Reproduce the entries word for word, starting with the line that contains "Click the connection" and going on through the line that contains "pos(41,103)", with both of those lines included.

Word and item position data
--- Begin ---

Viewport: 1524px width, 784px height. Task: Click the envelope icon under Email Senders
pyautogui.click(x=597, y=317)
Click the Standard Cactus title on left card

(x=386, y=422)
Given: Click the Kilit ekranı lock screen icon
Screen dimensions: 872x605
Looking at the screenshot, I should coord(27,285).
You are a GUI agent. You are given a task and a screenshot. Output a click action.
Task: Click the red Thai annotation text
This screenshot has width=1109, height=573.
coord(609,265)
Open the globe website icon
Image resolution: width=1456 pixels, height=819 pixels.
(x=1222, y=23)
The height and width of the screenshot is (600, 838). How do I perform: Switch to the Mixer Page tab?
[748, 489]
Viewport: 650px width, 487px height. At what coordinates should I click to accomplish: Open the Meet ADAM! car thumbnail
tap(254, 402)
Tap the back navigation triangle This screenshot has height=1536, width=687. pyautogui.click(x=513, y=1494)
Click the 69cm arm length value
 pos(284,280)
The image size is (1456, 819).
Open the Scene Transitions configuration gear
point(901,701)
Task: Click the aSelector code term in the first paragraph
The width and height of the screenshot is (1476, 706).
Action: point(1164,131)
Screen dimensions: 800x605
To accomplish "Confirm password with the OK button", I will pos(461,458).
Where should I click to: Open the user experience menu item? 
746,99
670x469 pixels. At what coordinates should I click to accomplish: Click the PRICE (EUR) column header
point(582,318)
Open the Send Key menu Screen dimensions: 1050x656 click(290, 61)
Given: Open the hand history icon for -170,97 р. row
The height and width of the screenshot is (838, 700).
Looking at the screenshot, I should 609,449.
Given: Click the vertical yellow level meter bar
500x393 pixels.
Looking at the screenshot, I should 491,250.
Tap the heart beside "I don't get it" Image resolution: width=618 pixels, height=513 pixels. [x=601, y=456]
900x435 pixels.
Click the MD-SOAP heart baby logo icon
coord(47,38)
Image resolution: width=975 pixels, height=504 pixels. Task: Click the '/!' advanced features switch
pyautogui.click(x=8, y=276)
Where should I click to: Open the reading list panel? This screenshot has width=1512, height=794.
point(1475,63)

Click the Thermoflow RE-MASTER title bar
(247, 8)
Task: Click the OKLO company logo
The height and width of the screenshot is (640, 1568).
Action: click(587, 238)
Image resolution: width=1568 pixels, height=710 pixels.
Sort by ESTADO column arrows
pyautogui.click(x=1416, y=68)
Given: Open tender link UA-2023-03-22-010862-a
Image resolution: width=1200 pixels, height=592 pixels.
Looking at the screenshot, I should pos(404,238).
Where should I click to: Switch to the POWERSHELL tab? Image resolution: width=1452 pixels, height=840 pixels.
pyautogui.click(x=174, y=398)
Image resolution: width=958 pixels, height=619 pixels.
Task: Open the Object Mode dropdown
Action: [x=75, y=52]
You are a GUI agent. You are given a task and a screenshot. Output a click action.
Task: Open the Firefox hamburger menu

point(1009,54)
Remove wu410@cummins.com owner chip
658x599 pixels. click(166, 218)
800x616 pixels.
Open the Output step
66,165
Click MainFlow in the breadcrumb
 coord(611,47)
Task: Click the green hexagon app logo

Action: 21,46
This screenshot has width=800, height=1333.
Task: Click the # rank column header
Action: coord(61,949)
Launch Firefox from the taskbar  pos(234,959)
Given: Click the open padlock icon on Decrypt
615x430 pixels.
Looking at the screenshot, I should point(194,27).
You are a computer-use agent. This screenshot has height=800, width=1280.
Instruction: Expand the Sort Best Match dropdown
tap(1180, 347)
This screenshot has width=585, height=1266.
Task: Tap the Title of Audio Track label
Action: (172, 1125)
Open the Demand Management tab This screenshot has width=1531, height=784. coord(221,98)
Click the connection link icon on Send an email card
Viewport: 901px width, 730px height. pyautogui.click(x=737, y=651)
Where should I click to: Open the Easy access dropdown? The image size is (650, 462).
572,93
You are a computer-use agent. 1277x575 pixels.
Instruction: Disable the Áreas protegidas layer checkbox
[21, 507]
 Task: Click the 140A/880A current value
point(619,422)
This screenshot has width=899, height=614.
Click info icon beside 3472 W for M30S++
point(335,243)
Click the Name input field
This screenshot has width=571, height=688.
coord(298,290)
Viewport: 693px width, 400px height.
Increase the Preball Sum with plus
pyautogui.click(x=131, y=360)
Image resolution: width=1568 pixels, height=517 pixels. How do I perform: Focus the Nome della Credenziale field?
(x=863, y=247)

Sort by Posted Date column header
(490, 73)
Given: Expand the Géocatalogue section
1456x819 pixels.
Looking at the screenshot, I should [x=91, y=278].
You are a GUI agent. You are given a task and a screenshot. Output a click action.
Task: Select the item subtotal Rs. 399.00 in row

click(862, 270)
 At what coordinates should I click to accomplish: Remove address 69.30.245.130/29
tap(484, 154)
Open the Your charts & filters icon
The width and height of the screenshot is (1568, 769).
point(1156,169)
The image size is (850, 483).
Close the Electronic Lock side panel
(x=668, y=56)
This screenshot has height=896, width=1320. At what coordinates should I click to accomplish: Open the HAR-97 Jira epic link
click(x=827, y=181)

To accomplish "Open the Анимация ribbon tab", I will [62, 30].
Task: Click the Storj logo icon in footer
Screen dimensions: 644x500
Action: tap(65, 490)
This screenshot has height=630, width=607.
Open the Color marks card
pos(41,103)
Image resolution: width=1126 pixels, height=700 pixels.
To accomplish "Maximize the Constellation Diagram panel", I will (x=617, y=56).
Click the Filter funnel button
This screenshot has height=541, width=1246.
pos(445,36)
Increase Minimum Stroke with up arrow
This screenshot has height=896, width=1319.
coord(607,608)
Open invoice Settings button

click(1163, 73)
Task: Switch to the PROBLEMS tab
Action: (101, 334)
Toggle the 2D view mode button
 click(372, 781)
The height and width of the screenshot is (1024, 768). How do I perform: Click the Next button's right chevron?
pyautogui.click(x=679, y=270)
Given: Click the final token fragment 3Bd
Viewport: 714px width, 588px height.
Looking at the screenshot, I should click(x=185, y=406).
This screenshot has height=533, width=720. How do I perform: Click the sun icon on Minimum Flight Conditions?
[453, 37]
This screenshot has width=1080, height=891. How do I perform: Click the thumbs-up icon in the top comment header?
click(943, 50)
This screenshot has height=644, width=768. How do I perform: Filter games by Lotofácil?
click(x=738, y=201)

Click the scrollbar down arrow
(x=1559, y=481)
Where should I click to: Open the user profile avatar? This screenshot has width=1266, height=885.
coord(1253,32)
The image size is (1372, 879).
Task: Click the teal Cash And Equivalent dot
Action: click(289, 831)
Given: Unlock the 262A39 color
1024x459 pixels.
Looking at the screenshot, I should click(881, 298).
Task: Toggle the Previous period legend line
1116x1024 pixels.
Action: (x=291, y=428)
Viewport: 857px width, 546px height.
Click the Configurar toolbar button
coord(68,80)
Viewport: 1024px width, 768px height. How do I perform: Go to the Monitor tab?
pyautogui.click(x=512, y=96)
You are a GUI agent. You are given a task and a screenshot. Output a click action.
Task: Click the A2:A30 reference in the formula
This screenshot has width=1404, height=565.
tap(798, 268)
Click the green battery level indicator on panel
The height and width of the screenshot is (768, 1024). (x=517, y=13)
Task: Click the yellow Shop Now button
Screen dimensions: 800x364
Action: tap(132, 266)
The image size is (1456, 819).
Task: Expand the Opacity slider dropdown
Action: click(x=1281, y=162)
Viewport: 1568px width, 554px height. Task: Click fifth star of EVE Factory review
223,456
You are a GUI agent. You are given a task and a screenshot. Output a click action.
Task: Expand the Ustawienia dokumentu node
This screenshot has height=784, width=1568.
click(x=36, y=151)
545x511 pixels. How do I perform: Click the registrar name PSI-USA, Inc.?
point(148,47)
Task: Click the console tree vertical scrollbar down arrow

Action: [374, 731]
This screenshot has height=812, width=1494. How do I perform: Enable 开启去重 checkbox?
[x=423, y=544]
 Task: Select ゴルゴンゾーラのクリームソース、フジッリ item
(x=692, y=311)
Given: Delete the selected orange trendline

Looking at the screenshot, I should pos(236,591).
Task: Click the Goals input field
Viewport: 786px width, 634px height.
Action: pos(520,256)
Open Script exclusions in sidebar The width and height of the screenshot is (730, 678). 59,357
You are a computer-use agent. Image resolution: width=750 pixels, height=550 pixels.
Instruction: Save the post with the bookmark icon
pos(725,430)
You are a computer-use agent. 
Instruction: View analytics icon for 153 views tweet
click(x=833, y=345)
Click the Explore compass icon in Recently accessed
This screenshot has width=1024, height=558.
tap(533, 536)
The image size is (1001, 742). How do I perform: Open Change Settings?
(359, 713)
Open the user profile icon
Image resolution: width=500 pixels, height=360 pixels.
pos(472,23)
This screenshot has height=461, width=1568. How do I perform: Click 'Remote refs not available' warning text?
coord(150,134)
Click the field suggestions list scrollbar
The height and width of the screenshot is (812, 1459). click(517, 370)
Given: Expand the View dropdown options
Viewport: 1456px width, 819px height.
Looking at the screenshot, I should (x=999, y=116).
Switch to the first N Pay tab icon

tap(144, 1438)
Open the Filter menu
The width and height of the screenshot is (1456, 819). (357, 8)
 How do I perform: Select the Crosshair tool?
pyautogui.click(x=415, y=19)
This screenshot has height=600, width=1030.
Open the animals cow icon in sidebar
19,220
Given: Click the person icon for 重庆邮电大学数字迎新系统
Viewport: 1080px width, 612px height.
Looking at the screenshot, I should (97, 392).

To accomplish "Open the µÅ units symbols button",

--- End ---

### SOLUTION TO THIS PROBLEM:
Click the connection link icon on Send an email card
Viewport: 901px width, 730px height. pyautogui.click(x=737, y=651)
Where should I click to: Open the Easy access dropdown? The image size is (650, 462).
572,93
You are a computer-use agent. 1277x575 pixels.
Instruction: Disable the Áreas protegidas layer checkbox
[21, 507]
 Task: Click the 140A/880A current value
point(619,422)
This screenshot has width=899, height=614.
Click info icon beside 3472 W for M30S++
point(335,243)
Click the Name input field
This screenshot has width=571, height=688.
coord(298,290)
Viewport: 693px width, 400px height.
Increase the Preball Sum with plus
pyautogui.click(x=131, y=360)
Image resolution: width=1568 pixels, height=517 pixels. How do I perform: Focus the Nome della Credenziale field?
(x=863, y=247)

Sort by Posted Date column header
(490, 73)
Given: Expand the Géocatalogue section
1456x819 pixels.
Looking at the screenshot, I should [x=91, y=278].
You are a GUI agent. You are given a task and a screenshot. Output a click action.
Task: Select the item subtotal Rs. 399.00 in row

click(862, 270)
 At what coordinates should I click to accomplish: Remove address 69.30.245.130/29
tap(484, 154)
Open the Your charts & filters icon
The width and height of the screenshot is (1568, 769).
point(1156,169)
The image size is (850, 483).
Close the Electronic Lock side panel
(x=668, y=56)
This screenshot has height=896, width=1320. At what coordinates should I click to accomplish: Open the HAR-97 Jira epic link
click(x=827, y=181)

To accomplish "Open the Анимация ribbon tab", I will [62, 30].
Task: Click the Storj logo icon in footer
Screen dimensions: 644x500
Action: tap(65, 490)
This screenshot has height=630, width=607.
Open the Color marks card
pos(41,103)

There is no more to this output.